Ne maç oldu ama!

Bu oyun bir maratondur, uzun soluklu bu kulvarda, ayakta kalmanın olmazsa olmazları vardır.
Nedir bunlar Çok koşan, mücadele eden, temaslı oynayan, tempo ve baskı yapan topa sahip olan vs.. Bu unsurları yerine getiremiyorsanız, yarışta yer alamazsınız, saf dışı kalırsınız! Tıpkı Kartal'ın geçtiğimiz sezonda kepenk indirmesi gibi! Demem o ki, Beşiktaş'ın ivedi olarak fabrika ayarlarına dönmesi şart!
Sergen Yalçın bu anlamda geç kalınmış olsa da büyük şanstır, fırsattır. Niye mi Anımsayın, neredeyse 13 kişiyle şampiyon yaptı Kartal'ı... Bu sezon Beşiktaş'a yabancı olan (!) meslektaşından kırık dökük bir takım teslim aldı Sergen hoca! Yönetimin de hakkını vermek gerekir... Yeni yedi yabancı, 5 yerli, artı kiradan çıkıp, yuvasına yerleşen 2 oyuncu. Yetmez mi Daha ne olsun
Sergen Yalçın, belli ki gözünü karartmış, Kartal'ı yeniden kanatlandırmak istiyor! Nasıl mı Çıkardığı on bire bakın yeter... Çok koşan, pres yapan, temaslı oynayan, mücadele eden takımın karşılığı ofansif sistemdir! Ne var ki ofansif oynarken, savunmayı unutmayacaksınız!
Niye mi Rakip Başakşehir, artı üç etkili oyuncusu sakat! Yani öyle çantada keklik olmadıklarını ilk yarıda gördük! Kartal'ın baskısına müthiş bir direniş gösterdiler, savunmayı sağlam tuttular, güçlü rakibine karşın daha çok ürettiler, fırsatları golle taçlandıramadılar.
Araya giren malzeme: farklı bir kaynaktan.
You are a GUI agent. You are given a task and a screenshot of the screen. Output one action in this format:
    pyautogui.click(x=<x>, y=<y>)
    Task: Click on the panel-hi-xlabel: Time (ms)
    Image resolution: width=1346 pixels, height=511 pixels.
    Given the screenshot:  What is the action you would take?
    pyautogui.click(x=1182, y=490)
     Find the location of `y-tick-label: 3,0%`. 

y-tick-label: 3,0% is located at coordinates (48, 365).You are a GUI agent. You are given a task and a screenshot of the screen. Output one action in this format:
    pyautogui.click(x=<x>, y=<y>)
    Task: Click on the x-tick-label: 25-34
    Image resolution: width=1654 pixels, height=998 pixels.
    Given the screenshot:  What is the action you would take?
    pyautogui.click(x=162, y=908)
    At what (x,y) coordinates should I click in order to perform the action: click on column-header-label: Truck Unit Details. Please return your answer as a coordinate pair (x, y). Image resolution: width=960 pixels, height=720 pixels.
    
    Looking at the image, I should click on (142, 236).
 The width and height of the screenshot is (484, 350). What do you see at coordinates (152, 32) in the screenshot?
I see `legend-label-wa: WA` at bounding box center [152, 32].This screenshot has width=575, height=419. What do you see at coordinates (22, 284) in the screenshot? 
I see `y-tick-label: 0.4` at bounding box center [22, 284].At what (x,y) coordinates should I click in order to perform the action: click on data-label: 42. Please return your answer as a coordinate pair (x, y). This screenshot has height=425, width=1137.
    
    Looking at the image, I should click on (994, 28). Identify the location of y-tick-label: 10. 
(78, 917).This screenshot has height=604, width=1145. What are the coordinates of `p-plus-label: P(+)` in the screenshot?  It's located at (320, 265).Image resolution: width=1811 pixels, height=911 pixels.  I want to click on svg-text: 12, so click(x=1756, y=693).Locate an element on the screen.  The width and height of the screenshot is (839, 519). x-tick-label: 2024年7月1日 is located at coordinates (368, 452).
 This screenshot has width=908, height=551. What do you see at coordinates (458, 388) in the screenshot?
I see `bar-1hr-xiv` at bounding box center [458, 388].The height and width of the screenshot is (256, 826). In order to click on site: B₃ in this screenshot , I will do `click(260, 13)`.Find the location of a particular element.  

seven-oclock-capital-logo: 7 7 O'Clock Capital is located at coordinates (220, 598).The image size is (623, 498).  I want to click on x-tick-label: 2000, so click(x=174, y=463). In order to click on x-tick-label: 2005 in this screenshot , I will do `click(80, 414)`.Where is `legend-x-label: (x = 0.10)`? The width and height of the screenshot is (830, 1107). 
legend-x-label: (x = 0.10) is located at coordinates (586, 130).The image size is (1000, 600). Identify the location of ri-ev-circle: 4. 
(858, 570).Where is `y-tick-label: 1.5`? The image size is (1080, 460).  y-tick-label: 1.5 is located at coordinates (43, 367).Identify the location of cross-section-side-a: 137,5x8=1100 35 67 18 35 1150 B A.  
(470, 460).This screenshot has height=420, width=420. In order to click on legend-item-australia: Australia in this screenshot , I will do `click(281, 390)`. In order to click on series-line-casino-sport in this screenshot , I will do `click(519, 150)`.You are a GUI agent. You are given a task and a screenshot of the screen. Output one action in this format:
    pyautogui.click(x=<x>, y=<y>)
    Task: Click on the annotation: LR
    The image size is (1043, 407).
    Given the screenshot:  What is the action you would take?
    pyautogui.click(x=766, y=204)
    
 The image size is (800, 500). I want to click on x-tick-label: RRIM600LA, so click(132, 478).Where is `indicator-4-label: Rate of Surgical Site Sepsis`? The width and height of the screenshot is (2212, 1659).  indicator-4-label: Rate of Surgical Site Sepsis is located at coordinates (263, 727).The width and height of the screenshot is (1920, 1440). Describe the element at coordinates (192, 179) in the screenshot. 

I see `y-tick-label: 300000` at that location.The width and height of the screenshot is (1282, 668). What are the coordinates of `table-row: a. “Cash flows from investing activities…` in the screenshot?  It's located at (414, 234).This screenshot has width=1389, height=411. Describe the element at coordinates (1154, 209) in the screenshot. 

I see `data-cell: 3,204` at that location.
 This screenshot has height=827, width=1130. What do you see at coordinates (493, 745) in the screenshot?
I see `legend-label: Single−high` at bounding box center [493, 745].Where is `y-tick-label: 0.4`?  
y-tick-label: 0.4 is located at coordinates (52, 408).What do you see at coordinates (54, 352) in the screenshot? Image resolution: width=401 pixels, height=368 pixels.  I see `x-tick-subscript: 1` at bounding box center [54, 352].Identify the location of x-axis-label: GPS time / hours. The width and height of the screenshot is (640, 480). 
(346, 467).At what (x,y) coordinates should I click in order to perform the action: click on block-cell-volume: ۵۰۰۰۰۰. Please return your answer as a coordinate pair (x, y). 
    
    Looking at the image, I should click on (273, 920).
Valla bu yarıdan müthiş keyif aldım... İki takım da tempoyu asla düşürmedi, kora kor bir mücadeleye tanıklık ettik.
Cerny, Kartal'ın yenilerinden bu yarıda ceza alanı dışından sert vurdu, kaleciden döndü, Abraham'ın ayakları birbirine dolaştı, atamadı, o da şaşırdı bizde!
İkinci yarı mı
İki takım da hız kesmeden devam ettiler, bu faktör stres ve heyecanı üst seviyeye taşıdı. Abraham 53'te müthiş bir fırsat yakaladı, direği geçemedi! Ne var ki rakip buldu mu atıyor! 71'de Deniz'in asistinde Shomurodov topu filelere gönderdi.